Co byśmy zrobili bez budzików? Jedną z możliwości byłoby skorzystanie z przykładu z Wielkiej Brytanii i Irlandii z czasów rewolucji przemysłowej i wynająć kołatkę.

W tamtych czasach budziki były drogie i nieregularne, co oznaczało, że pracownicy potrzebowali czegoś (lub kogoś), aby ich obudzić. Ich rozwiązanie polegało na zatrudnieniu osoby, która w godzinach porannych puka do ich okien, aby upewnić się, że zdążą na czas. Albo umawiali się z wyprzedzeniem, albo umieszczali godzinę, o której chcieli się obudzić, na drzwiach lub oknie. Z kolei najemna osoba – nazywana kołatką – pojawiała się i stukała w szybę klienta, dopóki nie została wybudzona ze snu.

Kołatki zarabiały kilka pensów tygodniowo i były głównie freelancerami próbującymi zarobić trochę dodatkowej gotówki. Jednak niektóre większe fabryki i młyny najwyraźniej tak bardzo ceniły punktualność, że zatrudniały na pełny etat kołatki dla swojej siły roboczej.

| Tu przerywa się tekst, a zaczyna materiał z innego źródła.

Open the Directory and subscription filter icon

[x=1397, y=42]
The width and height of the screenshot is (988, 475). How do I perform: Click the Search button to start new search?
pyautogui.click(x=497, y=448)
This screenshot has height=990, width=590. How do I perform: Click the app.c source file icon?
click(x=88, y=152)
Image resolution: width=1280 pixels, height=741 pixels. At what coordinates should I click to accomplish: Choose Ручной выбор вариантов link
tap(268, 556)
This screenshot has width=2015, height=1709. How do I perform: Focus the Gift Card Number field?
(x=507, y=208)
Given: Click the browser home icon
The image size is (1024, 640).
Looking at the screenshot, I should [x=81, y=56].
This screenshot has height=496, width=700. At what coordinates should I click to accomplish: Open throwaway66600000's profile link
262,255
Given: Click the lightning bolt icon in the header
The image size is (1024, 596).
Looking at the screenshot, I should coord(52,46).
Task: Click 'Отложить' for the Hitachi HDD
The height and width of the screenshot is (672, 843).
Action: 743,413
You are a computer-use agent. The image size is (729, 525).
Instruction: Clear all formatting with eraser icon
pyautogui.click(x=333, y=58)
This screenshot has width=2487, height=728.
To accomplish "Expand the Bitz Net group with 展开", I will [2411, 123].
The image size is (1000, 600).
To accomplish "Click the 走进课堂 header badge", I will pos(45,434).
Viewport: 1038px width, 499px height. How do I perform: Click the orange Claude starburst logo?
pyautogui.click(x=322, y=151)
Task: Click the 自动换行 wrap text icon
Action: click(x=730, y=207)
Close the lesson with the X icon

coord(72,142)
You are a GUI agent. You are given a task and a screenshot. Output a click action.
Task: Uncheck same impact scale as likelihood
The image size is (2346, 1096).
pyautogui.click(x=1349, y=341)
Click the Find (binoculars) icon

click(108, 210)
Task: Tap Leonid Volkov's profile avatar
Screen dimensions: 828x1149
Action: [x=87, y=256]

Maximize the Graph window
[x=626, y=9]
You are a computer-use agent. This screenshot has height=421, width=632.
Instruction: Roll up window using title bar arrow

W jaki sposób kołatki dotarły do ​​okien na drugim piętrze bez ciągnięcia drabiny po mieście? Zaradne ranne ptaszki używały długich patyków z lekkiego drewna, które przymocowywały do ​​drutu lub gałki.

W latach dwudziestych budziki stały się niezawodne i niedrogie, a cholewki z kołatką zniknęły w zapomnienie. Jeśli jednak jesteś zmęczony przenikliwym dźwiękiem własnego budzika, zawsze możesz czerpać inspirację z ich roli i zatrudnić krewnego lub współlokatora, aby zajął ich miejsce.